A few weeks ago, I spoke to one of our late Volunteers, Roy Almond, who lived in Maidenhead for 93 years. When I asked if there were any comparisons to his life during Coronavirus and the Second World War, I was taken aback when Roy said he had never experienced anything as disruptive to life as Coronavirus. Having lived through the Second World War, I assumed that would have had far more impact on him and his day-to-day living, however he said that during the war, life carried on much as normal. I asked about rationing and he said that for the most part, you could get what you needed during the war, even if it was rationed, whereas he was surprised by the empty shelves during the Coronavirus pandemic.
At the start of the pandemic, when everyone was rushing to the shops first thing to try and get loo rolls, some people were relaxed in the knowledge they could resort to wartime alternatives if needed. One of our Volunteers said that during the war her father used to put shreds of newspaper on a stick so she was prepared for the worst… Private Eye took a leaf out of her book when their front page jokingly boasted ‘48 free sheets of toilet paper free with this issue’.
Below are some snippets from the wonderful, atmospheric and nostalgic insights into our Volunteers’ war experiences. These will form part of a larger project in due course.
Roy Almond talking about his short wave radio set:
“after D Day when (soldiers) landed back in France you could pick up the war correspondents sending messages back to the BBC. So you could sometimes hear what was happening before the news.”
“We had Bantams laying eggs that we preserved in isinglass, and a veg garden and raspberries all around the edge.”
“There were evacuees in my grandmother’s road and next door, we just accepted them as new friends if they were our age.”

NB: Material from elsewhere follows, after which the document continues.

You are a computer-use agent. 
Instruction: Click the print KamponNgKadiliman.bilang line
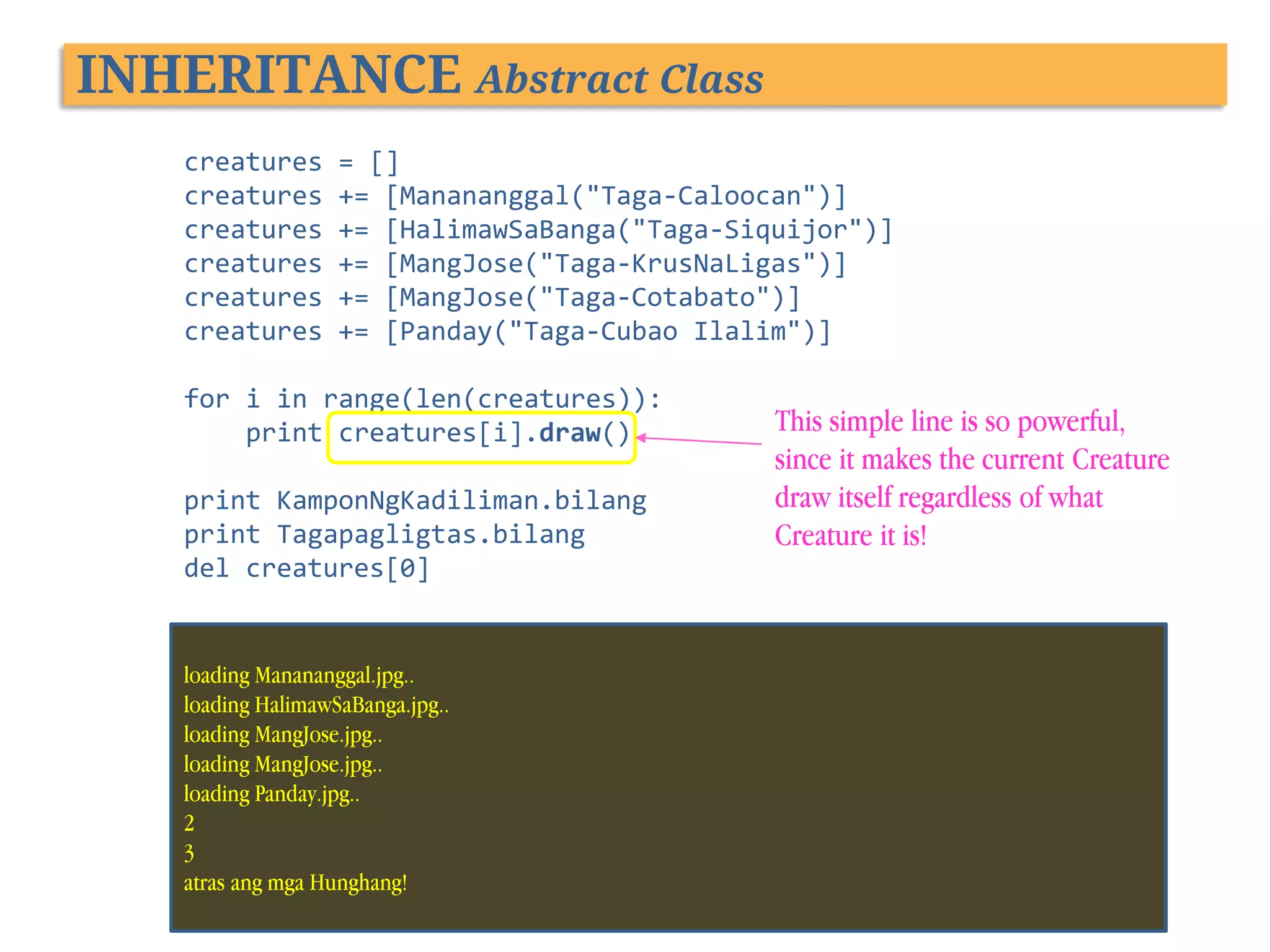pos(415,501)
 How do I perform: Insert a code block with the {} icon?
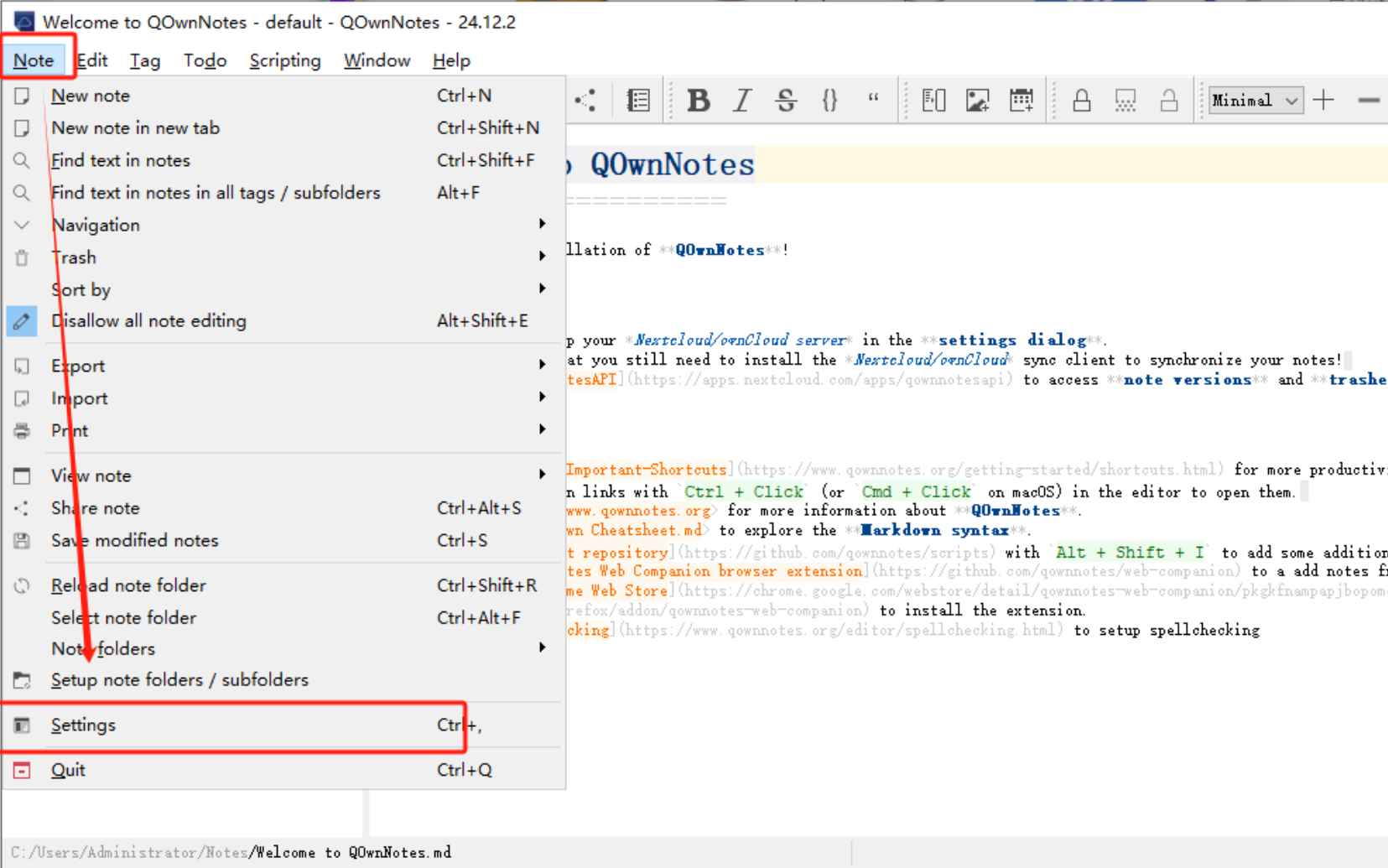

“Next door was a Jewish family who had a toy factory in London that was bombed and they brought me lots of the toys down including a beautiful twin doll’s pram that I used to take the dog for rides in.”
“During the war and shortly after when I was still very young, people at the end of the garden bred rabbits and I was always given a baby one to look after until it was grown when I handed it back in exchange for another small one!!”
“My childhood was a very protected. Even though I was born during WWII I never recall ever feeling frightened. My mother cocooned us in warm security, she even used to get up in the middle of the night to replace our hot water bottles.”
Jenny and Elizabeth with their Mother Nellie, 1944.